PASSAGE TO READ:
Since its creation in the 1980's, Nevada's Second Congressional District has sent only four representatives to Congress, all of them Republicans, but demographics in the district are changing and Democrats are becoming a larger percentage of the electorate in Northern Nevada.
One of them is political newcomer Particia Ackerman, a retired high-altitude mountaineer who is challenging five-term incumbent Mark Amodei for the seat. KUNR's Paul Boger caught up with Ackerman at a recent campaign event to talk about the election and the federal government's response to the COVID-19 pandemic.
BOGER: In your opinion, what are the biggest issues facing Nevada and the country at this point?
ACKERMAN: If we don't do something about climate change now, scientists are already talking that we might be beyond the tipping point, so the goals, the policies that I want to put forward will address that right away. Also, healthcare. Both of these go hand-in-hand because climate change and also healthcare are two issues where we are very broken and two issues where people are dying, so those are the two priorities.
Then to circle around the entire umbrella on top of all that is corruption. That's why our healthcare system has become so broken. That's why climate change has not been addressed because we've got massive corporations and special interests who have a stranglehold on our government. Unless we rally together to fight against that corruption, we will never stop this freight train of destruction and corruption that we see.
BOGER: What policies need to be put in place immediately. You know, if we're talking first term, what do you think needs to happen right away?
ACKERMAN: If I had the ability right off the bat to address climate change, it would be [by] doing what Tom Steyer had stated that he would do as soon as he became president [by making] it a national emergency. By doing that, then we can put forward emergency policies to start infrastructure changes immediately to address climate change via renewable, clean, renewable energy. By doing that, we also then start to bump and bolster up our economic conditions.

INSTRUCTIONS TO FOLLOW:
Copy the part of the Nevada congressional race interview between "One of them" and "at this point?", inclusive.

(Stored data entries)
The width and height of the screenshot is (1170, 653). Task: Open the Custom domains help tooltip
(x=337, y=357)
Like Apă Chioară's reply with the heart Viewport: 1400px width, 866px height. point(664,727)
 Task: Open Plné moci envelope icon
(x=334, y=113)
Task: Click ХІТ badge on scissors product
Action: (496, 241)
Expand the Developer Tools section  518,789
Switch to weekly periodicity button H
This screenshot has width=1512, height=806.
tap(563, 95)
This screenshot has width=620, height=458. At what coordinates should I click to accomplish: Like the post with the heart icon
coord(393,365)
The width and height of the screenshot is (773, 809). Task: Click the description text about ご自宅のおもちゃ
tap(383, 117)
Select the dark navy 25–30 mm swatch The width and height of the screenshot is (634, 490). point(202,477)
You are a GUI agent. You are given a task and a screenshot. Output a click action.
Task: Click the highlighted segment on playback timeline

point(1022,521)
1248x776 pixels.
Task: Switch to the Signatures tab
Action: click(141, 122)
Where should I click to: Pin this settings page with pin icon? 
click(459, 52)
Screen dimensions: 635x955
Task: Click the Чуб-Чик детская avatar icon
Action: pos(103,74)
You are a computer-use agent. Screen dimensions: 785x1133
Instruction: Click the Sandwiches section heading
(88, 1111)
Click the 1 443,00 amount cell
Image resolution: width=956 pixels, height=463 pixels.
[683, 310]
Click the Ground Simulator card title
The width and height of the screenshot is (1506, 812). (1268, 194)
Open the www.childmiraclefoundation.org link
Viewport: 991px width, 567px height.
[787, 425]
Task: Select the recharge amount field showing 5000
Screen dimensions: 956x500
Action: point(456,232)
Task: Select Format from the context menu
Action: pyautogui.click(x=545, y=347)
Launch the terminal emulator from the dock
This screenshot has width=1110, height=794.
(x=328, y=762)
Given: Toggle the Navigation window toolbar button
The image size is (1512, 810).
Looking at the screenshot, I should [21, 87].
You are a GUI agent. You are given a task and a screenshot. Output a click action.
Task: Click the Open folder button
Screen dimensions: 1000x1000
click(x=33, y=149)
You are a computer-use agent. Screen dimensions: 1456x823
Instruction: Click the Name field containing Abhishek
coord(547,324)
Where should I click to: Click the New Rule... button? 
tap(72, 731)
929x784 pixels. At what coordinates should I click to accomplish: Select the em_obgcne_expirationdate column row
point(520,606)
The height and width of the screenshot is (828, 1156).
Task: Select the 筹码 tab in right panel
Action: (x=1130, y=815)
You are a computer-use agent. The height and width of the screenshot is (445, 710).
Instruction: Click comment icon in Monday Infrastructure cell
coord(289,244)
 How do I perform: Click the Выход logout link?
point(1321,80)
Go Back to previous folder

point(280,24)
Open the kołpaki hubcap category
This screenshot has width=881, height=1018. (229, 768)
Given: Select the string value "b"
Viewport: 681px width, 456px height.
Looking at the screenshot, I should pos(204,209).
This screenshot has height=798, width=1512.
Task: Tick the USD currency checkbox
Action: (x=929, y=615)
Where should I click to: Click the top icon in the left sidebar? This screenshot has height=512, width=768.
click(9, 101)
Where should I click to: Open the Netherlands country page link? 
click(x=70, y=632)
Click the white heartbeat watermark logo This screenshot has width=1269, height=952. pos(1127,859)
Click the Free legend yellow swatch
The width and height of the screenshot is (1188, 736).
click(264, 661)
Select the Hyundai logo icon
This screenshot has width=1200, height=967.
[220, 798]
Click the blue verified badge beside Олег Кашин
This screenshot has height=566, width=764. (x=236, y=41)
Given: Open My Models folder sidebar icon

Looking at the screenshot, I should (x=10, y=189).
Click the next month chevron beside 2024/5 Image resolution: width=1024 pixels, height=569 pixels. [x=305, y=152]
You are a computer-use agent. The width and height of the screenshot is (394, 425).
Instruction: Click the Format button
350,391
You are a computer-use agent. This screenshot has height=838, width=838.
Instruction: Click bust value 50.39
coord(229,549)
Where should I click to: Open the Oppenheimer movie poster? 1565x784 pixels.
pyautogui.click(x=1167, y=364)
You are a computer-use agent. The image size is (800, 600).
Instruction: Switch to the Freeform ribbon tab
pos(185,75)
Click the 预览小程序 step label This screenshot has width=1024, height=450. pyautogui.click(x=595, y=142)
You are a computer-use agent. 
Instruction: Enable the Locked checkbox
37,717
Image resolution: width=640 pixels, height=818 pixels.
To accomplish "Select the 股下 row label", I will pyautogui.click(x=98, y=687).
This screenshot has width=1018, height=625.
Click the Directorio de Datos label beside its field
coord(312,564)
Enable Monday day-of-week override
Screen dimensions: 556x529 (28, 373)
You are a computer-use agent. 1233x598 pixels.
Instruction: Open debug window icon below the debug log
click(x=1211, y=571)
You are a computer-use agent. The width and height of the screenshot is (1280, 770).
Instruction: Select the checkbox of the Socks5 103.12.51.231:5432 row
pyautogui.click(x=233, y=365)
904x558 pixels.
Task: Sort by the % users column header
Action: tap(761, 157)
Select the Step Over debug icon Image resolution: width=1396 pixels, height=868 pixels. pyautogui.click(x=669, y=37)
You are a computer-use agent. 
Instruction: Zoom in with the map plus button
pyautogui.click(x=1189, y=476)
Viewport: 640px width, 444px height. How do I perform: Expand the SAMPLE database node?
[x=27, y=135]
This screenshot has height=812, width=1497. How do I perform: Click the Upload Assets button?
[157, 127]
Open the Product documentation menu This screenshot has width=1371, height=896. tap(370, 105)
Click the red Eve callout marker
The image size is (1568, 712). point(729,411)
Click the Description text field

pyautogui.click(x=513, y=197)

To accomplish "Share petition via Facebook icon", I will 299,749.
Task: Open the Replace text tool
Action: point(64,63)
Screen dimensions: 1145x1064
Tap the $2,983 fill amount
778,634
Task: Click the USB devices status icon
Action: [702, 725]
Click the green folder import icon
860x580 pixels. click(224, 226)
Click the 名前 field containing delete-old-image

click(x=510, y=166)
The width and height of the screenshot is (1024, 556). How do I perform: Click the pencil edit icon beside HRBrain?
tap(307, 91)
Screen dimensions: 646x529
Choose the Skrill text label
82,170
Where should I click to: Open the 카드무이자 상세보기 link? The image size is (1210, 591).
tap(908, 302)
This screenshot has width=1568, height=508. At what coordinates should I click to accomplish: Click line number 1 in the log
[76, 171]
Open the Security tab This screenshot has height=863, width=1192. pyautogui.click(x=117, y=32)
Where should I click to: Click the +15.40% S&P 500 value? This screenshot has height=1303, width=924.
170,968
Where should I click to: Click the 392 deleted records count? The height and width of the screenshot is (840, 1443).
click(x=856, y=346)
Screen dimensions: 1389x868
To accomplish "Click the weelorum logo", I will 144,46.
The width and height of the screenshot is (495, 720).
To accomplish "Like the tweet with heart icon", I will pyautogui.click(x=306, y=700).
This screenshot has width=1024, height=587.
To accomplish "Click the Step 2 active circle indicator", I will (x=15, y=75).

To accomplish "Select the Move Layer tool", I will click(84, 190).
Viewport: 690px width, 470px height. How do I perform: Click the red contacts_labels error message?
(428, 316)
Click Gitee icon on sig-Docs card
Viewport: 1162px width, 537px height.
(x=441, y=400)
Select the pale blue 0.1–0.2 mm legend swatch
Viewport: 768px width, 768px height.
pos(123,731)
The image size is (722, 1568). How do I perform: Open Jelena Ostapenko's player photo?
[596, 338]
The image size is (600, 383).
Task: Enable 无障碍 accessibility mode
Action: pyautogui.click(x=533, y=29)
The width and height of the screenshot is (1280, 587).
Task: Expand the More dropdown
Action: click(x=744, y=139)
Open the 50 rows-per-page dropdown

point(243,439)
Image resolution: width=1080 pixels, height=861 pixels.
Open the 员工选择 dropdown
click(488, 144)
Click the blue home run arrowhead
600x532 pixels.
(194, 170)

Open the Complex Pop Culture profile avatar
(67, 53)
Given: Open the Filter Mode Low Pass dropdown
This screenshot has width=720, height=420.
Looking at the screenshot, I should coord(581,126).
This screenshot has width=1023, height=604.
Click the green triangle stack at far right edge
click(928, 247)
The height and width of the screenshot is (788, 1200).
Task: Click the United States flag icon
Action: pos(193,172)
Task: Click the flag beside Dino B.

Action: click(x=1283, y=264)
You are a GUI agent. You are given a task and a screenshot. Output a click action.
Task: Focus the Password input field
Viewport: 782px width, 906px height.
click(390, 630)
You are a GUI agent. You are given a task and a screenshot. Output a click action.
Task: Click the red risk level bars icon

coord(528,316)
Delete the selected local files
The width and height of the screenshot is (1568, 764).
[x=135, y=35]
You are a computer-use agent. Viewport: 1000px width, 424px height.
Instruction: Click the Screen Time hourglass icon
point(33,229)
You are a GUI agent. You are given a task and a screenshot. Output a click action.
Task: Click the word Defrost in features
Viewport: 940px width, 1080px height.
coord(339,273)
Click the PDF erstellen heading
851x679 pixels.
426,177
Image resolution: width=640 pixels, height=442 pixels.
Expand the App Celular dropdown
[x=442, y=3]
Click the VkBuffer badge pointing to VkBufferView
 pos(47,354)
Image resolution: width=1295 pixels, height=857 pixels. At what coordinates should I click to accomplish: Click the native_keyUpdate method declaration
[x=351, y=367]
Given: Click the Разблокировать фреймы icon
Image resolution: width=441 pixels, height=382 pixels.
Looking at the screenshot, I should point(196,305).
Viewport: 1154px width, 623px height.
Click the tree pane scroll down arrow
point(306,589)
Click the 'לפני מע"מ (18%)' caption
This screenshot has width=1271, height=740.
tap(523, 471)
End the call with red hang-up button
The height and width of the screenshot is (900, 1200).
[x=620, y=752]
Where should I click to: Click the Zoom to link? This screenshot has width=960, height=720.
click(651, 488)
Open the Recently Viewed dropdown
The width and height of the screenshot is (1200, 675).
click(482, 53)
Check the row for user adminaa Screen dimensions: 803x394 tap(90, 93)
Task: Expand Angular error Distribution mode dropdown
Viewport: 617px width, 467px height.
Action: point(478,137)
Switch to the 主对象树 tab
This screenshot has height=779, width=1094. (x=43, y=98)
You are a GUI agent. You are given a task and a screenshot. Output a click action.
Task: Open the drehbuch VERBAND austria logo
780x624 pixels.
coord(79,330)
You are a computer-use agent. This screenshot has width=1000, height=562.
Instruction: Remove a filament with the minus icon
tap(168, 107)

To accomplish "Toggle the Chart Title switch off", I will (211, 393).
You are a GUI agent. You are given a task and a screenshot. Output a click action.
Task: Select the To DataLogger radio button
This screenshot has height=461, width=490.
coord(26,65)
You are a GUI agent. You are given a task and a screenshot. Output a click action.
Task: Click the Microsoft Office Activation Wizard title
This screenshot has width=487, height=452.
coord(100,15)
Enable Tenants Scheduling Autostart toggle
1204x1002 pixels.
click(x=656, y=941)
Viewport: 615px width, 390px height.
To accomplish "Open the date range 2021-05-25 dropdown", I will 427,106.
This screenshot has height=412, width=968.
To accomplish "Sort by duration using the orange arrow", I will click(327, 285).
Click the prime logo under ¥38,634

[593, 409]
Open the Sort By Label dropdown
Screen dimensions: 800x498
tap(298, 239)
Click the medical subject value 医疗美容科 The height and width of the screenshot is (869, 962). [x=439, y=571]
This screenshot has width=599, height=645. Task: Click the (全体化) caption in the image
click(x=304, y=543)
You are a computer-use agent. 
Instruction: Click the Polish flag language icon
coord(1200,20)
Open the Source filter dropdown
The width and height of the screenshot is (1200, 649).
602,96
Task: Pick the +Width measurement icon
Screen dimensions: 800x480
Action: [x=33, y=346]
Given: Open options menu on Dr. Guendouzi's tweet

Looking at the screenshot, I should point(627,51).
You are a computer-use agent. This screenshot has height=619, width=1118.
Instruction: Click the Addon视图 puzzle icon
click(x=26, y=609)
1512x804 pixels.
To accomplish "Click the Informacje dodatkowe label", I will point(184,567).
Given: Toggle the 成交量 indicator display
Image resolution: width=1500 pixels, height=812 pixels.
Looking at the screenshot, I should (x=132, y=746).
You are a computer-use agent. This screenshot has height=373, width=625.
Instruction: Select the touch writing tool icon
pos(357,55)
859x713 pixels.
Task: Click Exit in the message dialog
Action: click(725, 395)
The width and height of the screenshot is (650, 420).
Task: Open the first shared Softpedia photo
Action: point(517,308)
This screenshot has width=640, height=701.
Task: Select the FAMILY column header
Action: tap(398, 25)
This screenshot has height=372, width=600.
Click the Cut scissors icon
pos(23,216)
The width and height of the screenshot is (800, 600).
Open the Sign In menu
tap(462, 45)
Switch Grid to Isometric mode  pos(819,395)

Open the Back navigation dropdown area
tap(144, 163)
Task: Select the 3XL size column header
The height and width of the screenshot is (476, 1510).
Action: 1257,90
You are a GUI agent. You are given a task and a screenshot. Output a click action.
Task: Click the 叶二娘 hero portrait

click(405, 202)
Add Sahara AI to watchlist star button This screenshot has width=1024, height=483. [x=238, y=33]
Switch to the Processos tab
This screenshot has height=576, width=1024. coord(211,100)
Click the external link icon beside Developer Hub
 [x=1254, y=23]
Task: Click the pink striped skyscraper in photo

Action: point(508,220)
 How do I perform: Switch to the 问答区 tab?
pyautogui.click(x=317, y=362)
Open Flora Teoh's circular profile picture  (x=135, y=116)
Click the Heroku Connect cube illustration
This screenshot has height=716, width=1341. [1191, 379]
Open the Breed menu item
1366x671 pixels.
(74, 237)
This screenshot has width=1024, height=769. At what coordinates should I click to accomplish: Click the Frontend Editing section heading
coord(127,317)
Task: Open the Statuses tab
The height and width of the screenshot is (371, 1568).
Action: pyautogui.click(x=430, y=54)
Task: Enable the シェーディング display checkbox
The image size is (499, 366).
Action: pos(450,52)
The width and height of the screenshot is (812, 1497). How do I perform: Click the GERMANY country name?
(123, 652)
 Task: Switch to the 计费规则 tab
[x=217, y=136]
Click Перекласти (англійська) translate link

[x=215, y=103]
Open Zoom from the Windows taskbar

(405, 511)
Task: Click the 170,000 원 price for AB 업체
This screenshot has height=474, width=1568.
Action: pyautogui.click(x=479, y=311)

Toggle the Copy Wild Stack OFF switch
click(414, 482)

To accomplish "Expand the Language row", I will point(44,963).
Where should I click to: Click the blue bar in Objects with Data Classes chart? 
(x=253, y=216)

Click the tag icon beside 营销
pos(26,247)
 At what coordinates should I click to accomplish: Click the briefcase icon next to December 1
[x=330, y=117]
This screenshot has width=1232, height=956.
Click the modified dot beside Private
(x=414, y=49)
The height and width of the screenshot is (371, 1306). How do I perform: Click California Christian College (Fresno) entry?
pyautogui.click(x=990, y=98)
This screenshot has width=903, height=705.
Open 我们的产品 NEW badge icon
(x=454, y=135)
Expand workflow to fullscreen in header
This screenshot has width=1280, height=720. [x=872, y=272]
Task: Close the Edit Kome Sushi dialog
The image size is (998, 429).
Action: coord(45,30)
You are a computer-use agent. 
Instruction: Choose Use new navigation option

TASK SOLUTION:
One of them is political newcomer Particia Ackerman, a retired high-altitude mountaineer who is challenging five-term incumbent Mark Amodei for the seat. KUNR's Paul Boger caught up with Ackerman at a recent campaign event to talk about the election and the federal government's response to the COVID-19 pandemic.
BOGER: In your opinion, what are the biggest issues facing Nevada and the country at this point?